Min Sung Lee entered the final table third in chips but wasn’t quite able to capitalize on it. After chipping down some, he ended up shoving against Joseph Roh and the latter made a big call with a pair of deuces and had Lee’s hopes dashed by the turn, as he had flopped a set. Lee was next to exit in seventh place and was left to wonder what could have been.
Moon had entered as one of the previously mentioned short stacks but was willing to push the action in search of a double-up. Unfortunately for him, when he did get called, he had ran into the pocket jacks of Fagg and was unable to find the ace he needed. Moon made a quiet exit in sixth place, leaving the remaining players with plenty of elbow room.

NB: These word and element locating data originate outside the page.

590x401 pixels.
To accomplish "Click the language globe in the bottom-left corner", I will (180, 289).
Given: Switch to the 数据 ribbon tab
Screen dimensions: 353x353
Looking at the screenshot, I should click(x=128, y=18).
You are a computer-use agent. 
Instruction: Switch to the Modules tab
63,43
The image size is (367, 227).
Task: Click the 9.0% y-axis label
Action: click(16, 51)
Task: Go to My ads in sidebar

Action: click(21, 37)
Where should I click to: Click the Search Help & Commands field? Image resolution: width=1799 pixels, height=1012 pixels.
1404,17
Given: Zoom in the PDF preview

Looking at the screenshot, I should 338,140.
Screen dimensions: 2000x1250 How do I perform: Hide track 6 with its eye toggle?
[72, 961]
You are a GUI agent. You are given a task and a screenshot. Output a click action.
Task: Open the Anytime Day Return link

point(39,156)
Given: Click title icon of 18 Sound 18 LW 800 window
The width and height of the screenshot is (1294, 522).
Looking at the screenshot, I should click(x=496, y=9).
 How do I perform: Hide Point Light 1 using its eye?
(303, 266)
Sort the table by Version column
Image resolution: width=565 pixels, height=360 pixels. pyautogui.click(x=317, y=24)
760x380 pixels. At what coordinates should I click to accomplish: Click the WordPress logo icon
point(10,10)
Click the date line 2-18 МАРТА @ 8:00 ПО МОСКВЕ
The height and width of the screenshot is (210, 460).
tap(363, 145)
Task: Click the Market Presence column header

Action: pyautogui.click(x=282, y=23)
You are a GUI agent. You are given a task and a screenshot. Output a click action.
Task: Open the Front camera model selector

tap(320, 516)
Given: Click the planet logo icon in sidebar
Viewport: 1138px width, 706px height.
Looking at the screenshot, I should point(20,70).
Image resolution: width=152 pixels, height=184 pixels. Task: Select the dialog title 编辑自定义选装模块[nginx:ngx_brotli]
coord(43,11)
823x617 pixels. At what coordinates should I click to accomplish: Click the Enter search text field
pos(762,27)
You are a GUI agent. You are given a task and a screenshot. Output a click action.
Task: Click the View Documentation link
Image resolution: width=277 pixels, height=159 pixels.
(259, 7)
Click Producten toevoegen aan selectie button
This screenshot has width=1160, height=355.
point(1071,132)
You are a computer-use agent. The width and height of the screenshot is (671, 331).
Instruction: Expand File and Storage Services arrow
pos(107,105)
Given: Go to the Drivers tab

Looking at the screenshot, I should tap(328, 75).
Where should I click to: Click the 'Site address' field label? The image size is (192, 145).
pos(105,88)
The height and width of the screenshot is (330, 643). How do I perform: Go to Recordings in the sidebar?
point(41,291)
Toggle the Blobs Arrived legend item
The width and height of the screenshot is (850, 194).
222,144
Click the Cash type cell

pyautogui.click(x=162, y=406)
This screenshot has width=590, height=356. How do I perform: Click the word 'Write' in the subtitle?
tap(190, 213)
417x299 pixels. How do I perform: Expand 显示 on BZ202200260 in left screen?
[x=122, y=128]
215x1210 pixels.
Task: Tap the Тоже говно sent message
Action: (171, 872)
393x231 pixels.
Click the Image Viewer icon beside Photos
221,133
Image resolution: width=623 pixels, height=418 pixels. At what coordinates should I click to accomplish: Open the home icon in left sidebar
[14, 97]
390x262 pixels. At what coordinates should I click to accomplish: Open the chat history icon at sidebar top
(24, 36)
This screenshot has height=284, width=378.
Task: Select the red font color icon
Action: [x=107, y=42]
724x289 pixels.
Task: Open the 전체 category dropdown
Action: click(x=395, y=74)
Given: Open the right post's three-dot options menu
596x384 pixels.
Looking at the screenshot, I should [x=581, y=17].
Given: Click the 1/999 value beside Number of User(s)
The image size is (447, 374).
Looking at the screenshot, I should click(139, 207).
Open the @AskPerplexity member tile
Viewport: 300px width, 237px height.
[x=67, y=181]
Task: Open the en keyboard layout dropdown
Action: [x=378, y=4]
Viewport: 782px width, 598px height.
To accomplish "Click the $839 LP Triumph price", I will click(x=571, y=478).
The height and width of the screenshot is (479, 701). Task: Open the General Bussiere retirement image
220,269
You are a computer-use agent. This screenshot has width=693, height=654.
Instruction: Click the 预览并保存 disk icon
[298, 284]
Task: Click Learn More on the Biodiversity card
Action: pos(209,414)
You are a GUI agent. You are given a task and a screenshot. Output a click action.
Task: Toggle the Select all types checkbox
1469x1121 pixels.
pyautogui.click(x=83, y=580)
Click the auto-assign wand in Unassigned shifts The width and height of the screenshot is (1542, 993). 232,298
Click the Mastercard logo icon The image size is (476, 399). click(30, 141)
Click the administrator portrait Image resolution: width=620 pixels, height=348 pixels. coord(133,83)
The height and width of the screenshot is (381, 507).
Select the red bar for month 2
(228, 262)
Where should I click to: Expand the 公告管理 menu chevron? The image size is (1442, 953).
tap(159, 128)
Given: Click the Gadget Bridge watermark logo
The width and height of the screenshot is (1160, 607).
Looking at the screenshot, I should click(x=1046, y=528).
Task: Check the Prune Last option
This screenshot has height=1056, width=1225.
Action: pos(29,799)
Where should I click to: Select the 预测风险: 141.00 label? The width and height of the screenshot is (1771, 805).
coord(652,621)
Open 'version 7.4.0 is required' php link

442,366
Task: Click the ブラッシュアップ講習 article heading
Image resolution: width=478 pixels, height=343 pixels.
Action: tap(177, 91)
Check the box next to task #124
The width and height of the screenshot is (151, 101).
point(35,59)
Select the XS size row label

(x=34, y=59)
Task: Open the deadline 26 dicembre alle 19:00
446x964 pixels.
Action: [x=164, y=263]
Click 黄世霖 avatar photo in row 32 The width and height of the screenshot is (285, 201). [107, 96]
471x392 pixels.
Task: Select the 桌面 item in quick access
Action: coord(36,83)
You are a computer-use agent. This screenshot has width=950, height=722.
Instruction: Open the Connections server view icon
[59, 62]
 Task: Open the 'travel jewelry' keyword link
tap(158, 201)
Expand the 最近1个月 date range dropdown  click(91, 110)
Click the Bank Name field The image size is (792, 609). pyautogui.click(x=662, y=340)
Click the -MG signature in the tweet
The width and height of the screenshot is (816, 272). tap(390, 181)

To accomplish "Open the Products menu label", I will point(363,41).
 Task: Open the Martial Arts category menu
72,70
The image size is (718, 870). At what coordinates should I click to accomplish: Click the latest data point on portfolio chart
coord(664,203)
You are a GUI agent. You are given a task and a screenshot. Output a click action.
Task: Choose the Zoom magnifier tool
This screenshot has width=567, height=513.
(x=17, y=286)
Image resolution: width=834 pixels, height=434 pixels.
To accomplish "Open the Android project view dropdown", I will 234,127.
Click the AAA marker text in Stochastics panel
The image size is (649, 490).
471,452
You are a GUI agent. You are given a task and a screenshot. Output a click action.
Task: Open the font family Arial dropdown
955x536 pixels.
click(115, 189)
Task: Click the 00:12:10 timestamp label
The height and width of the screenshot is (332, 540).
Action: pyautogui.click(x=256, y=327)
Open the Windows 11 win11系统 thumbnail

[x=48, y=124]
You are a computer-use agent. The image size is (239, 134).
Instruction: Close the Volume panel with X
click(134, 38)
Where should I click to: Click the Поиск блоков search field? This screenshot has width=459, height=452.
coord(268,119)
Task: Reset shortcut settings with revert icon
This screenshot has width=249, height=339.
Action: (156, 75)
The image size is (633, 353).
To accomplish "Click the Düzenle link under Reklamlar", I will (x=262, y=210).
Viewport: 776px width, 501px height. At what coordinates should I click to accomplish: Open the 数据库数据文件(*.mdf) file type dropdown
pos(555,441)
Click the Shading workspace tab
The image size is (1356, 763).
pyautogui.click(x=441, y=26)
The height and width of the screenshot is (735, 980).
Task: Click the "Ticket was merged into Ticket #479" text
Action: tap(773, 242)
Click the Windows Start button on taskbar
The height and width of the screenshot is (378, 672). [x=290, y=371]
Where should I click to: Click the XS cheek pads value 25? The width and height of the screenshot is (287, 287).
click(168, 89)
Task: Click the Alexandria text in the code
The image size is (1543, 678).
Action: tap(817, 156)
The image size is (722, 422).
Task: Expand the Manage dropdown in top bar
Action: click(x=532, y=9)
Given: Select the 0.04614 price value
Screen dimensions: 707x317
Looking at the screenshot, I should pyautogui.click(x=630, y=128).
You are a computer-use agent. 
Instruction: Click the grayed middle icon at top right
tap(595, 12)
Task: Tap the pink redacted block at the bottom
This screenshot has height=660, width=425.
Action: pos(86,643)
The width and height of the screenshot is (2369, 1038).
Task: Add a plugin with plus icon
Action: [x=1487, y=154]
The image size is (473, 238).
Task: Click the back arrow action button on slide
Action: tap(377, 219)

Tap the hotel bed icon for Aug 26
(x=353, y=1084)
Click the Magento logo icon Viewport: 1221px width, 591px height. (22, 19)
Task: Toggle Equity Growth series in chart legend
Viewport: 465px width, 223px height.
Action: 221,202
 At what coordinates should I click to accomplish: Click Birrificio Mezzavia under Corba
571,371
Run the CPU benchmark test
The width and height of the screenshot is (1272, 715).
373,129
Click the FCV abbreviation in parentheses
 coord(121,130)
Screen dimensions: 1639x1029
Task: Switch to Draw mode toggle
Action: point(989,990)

William Fisher had been playing solid as a rock. He won some and he lost some along the way but seemed quite capable of maintaining his stack until he ran into the kings of Joseph Roh when Fisher was down to his last ten big blinds.
Peyton Ethridge had entered the final table comfortably second in chips with well over 35 big blinds but with the structure only having 40-minute levels, eventually in level 43, Ethridge was forced into a flip with his small pair but couldn’t hold against Lee’s over cards. Ethridge was sent to payouts in fourth place but was soon on the rail, sweating his new friend Roh.
At three-handed, the floor moved to the bright lights in the Horseshoe Feature Table to battle to a winner. By this point, Lee and Roh had been exchanging the chip lead back and forth for quite a while. An unexpected turn of events occurred when Fagg found two doubles in quick succession to surge into the lead, the first being when he cracked the aces of Lee.
In the end, Fagg ended up running his queens into the kings of Lee and after that clash he was left on fumes. Just one hand later, Fagg went all in on the button for his last bit and was called by Roh, whose better hand improved to a flush.
Heads Up Action
According to Roh, he spend most of the time three-handed making something out of nothing but his willingness to overbet the pot and make big plays with draws gave him an edge.
Lee fought back plenty of times throughout the match, but he did fold top pair in a spot that Lee later admitted he had bottom pair. In the end, fight back is exactly what Lee did when he went all in over Roh’s open to 19,000,000 with A♥5♠ but he ran into the A♣Q♠ of Roh. The board didn’t give any improvement and he was left to settle for 2nd after a short-lived heads-up match.
PokerNews had the opportunity to catch up with Roh just after his winners' pictures and he had this to say, gesturing to the Main Event Main Stage: “This is something I’ve really wanted to do for a while. I don’t play that many tournaments… I mean, I play a little bit here and there but my dream is to be there.”
Roh had his best friend on the rail every step of the way on the final day and both were beyond ecstatic at Roh’s bucket list accomplishment.